### SUPPLIED RECORDS
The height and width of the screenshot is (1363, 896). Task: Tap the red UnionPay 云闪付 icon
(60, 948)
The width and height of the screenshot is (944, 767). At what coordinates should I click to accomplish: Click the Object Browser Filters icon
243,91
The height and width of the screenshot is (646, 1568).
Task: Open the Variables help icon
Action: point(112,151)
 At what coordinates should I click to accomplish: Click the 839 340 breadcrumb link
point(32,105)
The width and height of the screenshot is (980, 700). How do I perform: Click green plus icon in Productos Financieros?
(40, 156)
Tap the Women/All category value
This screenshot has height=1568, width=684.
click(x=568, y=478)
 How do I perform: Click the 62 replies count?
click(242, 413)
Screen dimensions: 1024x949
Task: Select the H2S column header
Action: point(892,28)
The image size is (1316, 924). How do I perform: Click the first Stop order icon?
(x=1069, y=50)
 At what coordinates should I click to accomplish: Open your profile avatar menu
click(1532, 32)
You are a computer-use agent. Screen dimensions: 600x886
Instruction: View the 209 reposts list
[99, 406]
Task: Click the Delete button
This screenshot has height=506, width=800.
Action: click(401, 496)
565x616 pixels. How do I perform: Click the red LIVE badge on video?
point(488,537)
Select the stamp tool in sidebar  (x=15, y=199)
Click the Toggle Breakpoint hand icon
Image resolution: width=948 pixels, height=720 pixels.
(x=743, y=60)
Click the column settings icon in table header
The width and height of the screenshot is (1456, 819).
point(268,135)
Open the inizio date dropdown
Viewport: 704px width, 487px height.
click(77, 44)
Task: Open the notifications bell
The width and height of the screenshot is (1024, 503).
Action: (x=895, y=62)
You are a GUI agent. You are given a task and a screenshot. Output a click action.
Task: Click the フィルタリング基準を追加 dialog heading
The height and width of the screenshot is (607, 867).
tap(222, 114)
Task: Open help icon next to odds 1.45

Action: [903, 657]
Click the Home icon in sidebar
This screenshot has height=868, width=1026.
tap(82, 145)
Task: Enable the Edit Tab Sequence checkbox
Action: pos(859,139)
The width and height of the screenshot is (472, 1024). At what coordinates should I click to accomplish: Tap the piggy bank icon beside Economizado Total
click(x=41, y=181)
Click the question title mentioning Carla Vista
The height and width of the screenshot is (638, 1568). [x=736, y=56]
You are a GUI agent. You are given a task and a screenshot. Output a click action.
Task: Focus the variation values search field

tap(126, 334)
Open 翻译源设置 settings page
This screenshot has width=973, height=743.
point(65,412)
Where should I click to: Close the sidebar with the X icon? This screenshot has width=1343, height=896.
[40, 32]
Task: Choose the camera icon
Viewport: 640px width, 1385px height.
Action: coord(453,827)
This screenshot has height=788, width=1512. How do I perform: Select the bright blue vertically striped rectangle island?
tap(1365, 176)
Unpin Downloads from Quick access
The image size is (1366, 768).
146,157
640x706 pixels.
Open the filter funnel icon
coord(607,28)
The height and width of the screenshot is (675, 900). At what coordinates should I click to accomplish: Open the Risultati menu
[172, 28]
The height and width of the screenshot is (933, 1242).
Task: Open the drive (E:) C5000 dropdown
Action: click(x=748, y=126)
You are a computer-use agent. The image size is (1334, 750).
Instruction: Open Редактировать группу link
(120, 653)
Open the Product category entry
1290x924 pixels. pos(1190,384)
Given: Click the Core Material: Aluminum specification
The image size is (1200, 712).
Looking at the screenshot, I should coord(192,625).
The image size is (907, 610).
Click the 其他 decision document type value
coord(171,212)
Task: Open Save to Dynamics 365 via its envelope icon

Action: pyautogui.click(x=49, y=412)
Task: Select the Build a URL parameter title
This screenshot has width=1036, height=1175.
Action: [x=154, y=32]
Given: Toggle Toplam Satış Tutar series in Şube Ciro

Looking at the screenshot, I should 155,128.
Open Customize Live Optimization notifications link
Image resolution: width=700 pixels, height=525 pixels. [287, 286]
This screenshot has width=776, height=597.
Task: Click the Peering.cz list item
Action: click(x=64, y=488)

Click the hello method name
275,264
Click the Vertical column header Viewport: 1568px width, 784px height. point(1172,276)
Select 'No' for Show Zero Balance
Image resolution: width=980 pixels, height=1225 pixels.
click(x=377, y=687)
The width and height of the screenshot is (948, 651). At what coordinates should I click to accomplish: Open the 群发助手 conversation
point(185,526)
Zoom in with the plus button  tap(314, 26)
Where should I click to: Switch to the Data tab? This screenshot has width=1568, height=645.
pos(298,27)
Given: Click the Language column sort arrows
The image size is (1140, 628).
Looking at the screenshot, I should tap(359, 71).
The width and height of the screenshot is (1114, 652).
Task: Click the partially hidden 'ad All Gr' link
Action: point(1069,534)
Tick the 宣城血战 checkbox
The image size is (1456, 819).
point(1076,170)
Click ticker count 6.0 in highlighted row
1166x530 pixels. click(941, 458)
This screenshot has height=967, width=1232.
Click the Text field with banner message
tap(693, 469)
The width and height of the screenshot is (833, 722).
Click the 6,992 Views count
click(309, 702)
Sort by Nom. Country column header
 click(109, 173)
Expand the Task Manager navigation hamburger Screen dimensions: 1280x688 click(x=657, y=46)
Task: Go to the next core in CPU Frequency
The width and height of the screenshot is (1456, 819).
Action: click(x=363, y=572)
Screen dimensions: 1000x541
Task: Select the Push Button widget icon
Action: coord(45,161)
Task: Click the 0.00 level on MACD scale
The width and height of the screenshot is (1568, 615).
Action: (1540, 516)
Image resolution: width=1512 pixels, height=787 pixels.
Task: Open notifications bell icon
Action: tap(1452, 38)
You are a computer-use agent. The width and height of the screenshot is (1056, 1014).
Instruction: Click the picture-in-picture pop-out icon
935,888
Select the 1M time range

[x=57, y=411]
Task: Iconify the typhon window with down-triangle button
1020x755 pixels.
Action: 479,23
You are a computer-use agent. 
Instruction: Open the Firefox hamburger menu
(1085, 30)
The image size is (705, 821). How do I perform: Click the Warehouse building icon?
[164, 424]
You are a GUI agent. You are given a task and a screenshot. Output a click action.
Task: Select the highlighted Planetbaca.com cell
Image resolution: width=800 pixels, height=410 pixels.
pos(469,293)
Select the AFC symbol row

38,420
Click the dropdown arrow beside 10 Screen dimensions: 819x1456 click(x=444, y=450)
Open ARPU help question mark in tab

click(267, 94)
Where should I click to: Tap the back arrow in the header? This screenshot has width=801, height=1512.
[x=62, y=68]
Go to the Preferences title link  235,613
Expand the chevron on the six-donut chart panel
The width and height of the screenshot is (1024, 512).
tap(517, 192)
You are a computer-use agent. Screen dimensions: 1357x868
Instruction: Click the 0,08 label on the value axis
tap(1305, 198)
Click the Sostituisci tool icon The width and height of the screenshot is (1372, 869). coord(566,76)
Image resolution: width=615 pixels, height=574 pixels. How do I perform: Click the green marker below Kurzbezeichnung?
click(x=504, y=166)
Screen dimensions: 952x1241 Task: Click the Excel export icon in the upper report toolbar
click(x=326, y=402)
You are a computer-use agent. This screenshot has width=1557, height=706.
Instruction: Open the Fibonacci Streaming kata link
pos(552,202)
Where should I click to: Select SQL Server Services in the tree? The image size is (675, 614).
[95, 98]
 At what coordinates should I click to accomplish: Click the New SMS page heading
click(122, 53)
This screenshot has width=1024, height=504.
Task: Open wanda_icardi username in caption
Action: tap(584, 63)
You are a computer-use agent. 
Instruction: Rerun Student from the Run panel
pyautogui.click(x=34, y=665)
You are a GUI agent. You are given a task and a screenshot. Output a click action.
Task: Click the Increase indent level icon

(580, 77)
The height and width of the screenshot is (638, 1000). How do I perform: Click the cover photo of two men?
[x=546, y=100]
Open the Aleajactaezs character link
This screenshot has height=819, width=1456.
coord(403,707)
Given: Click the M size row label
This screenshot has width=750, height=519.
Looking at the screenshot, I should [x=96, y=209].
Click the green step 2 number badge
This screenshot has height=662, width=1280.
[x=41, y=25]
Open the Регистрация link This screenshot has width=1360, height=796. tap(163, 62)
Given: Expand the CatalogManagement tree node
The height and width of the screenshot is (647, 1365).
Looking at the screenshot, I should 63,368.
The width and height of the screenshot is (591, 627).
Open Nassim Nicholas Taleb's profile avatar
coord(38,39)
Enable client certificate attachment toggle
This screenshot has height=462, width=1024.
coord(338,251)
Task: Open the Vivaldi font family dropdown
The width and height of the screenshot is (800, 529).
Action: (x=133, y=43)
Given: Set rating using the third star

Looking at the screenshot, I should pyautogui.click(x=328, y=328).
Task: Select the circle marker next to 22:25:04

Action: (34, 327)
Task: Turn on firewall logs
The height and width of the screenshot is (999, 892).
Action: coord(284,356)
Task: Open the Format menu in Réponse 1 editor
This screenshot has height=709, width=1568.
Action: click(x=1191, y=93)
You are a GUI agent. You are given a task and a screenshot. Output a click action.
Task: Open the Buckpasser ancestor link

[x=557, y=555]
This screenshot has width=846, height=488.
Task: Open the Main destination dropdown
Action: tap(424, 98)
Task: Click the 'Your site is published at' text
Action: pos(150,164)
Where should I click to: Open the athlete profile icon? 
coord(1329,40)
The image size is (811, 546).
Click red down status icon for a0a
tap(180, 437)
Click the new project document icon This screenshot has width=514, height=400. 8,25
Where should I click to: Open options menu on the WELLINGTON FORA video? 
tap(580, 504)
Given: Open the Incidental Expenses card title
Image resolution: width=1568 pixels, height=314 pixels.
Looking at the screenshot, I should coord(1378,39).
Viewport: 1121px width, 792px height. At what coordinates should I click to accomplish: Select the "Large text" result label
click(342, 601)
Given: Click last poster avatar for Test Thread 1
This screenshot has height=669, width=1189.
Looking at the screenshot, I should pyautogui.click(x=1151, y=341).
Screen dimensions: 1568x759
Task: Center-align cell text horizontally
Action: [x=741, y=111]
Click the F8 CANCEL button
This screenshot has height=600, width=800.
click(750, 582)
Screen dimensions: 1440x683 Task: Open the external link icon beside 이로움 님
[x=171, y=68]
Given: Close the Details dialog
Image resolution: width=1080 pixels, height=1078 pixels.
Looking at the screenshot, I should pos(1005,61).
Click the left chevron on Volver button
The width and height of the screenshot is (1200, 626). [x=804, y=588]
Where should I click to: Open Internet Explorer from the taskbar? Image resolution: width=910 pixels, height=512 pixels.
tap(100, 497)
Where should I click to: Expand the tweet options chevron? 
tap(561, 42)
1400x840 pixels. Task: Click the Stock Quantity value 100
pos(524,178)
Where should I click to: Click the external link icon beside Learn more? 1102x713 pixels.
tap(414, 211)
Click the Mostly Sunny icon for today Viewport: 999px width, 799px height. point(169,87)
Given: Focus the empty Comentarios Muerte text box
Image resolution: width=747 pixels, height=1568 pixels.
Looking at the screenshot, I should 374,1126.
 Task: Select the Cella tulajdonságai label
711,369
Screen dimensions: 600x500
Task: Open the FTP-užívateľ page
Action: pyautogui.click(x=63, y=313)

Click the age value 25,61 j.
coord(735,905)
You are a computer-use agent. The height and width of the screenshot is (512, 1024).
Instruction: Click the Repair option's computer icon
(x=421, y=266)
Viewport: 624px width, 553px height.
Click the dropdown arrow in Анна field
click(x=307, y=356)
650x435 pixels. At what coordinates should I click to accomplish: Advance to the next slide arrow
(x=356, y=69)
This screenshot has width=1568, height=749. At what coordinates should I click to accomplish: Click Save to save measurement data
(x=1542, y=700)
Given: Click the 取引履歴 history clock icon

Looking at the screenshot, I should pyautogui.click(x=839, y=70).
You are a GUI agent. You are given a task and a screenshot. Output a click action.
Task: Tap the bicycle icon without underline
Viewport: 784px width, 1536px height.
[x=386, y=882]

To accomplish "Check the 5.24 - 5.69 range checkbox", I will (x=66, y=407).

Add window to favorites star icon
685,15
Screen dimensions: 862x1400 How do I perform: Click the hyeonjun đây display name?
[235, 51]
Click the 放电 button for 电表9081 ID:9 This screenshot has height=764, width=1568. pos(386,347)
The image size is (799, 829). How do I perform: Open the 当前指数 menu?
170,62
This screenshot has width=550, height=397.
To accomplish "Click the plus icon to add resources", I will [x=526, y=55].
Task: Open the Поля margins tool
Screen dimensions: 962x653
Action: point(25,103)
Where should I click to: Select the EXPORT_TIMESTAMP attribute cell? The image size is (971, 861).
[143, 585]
######
◆ **EXERCISE BRIEF**
How many lines of the listing include the string "will"? Give only the number.

◆ **SOLUTION TO THIS TASK**
2